My point of view is that as this loop (more automation -> advertising operations costs decrease) continues to compound, we’ll get to a point as an industry where outsourcing UA (specifically Facebook and Google channel management) will become more ROI efficient for 95% of advertisers than hiring in-house.
Everyone should just take UA in-house because “it’s all automated”.
The advertising industry has been claiming the death of the ad agency business since it was born. They’ve been wrong every year so far and I believe they’ll continue to be wrong. Some agencies who don’t adapt will die, others will evolve and be founded within the new paradigm and flourish.
If we’re heading toward a heavily automated future, I believe that a shared resourcing model (e.g. ad agencies + automation, working in close partnership) will be the most ROI efficient way to achieve the best overall results for almost all advertisers.
I believe this for a few reasons:
The more ad ops becomes automated, the higher leverage each individual decision becomes.

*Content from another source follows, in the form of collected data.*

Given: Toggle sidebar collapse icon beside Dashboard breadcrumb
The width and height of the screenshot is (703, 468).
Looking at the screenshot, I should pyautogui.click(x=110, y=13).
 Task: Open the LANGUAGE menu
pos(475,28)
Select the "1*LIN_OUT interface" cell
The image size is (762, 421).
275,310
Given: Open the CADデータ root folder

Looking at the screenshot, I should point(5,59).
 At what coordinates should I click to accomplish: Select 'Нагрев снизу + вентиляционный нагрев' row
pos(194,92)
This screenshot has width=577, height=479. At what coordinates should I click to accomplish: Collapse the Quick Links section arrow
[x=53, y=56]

This means wins and losses are both bigger. That fact is strategically important. Strategic agencies learn across clients more rapidly than individual advertisers do and all clients benefit from that learning.
With more automation comes cost efficiency gains that advertisers want to capture. Within the next few years, it’s possible we cross a threshold where two UA Managers can effectively manage 10 heavily scaled ad accounts without making a single tradeoff in terms of work quality. At that point, each advertiser could pay just 25% the cost of one full-time UA Manager and the agency still would have a healthy margin on services rendered. As of today, many in-house teams operate with >1 full-time UA managers per channel (for redundancy purposes, this makes sense). What executive wouldn’t want a 5-10x cost efficiency gain on their most important growth channel?

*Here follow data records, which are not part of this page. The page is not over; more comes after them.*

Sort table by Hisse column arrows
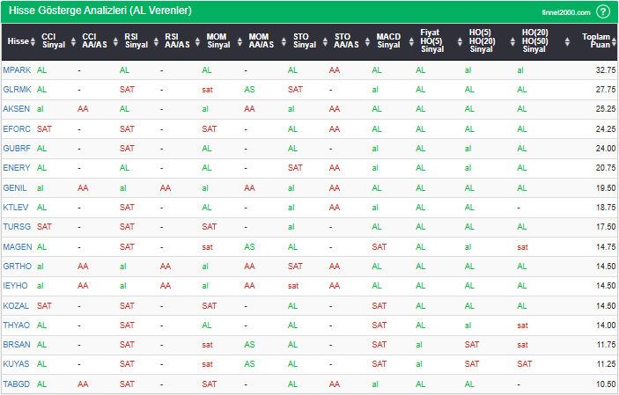This screenshot has height=395, width=619. [34, 41]
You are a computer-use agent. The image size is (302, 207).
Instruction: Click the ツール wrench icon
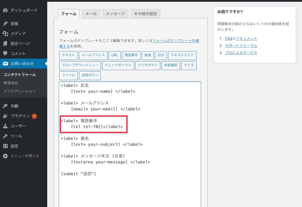click(x=5, y=136)
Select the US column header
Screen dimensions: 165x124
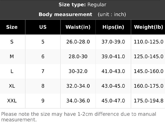click(x=43, y=27)
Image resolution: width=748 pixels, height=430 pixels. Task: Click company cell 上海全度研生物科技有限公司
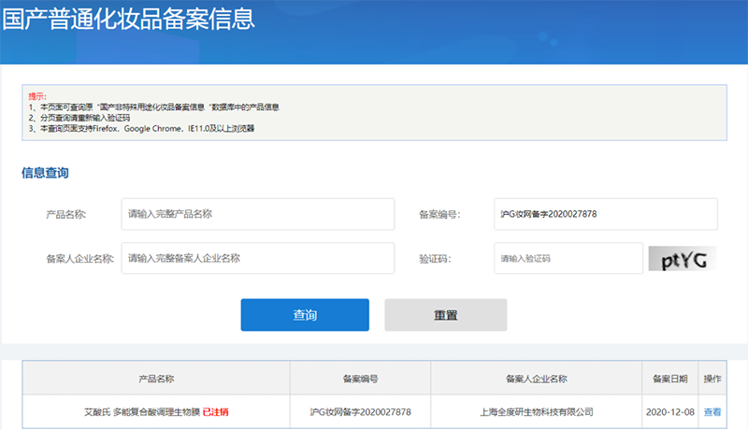click(536, 412)
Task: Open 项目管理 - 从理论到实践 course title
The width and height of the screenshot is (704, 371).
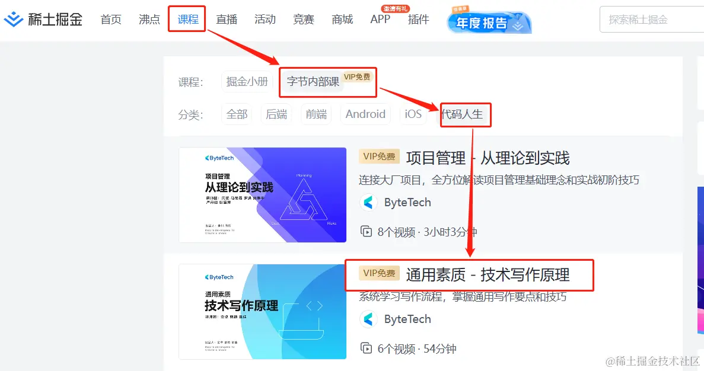Action: click(488, 158)
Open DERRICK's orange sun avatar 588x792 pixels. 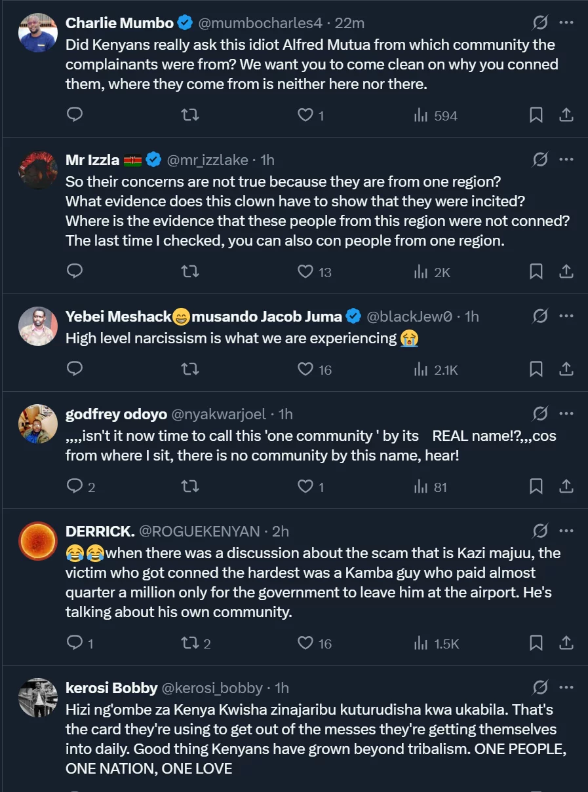tap(38, 540)
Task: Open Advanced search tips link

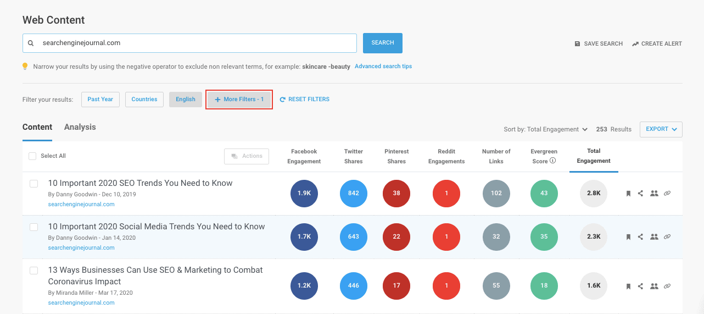Action: pyautogui.click(x=383, y=67)
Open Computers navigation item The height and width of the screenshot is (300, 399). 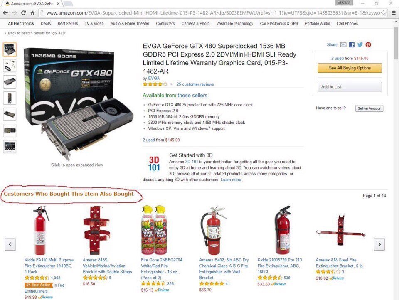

As “hands on keyboard” channel management work becomes more automated and higher leverage, performance advantages in other areas like creative, data infrastructure, product/engineering, etc will become even more important. I firmly believe that these functions all lend themselves better to shared resourcing models for 99% of advertiser who don’t have the capital or expertise to build these multi-disciplinary in-house growth teams.
As far as the future of ad agencies go generally, the only appropriate adage is: The King is Dead. Long live the King.
As far as the future of User Acquisition overall, no one really knows.
One thing I believe for sure: The future of UA will be similar to the past. Scattered with a few outsized winners, many losers, and hallmarked by rapid change.
That future is exciting to me and I’m excited to scale the outsized winners in it!
What other opinions about the future of UA do you have that I didn’t cover?
Where do you believe my thoughts are flawed?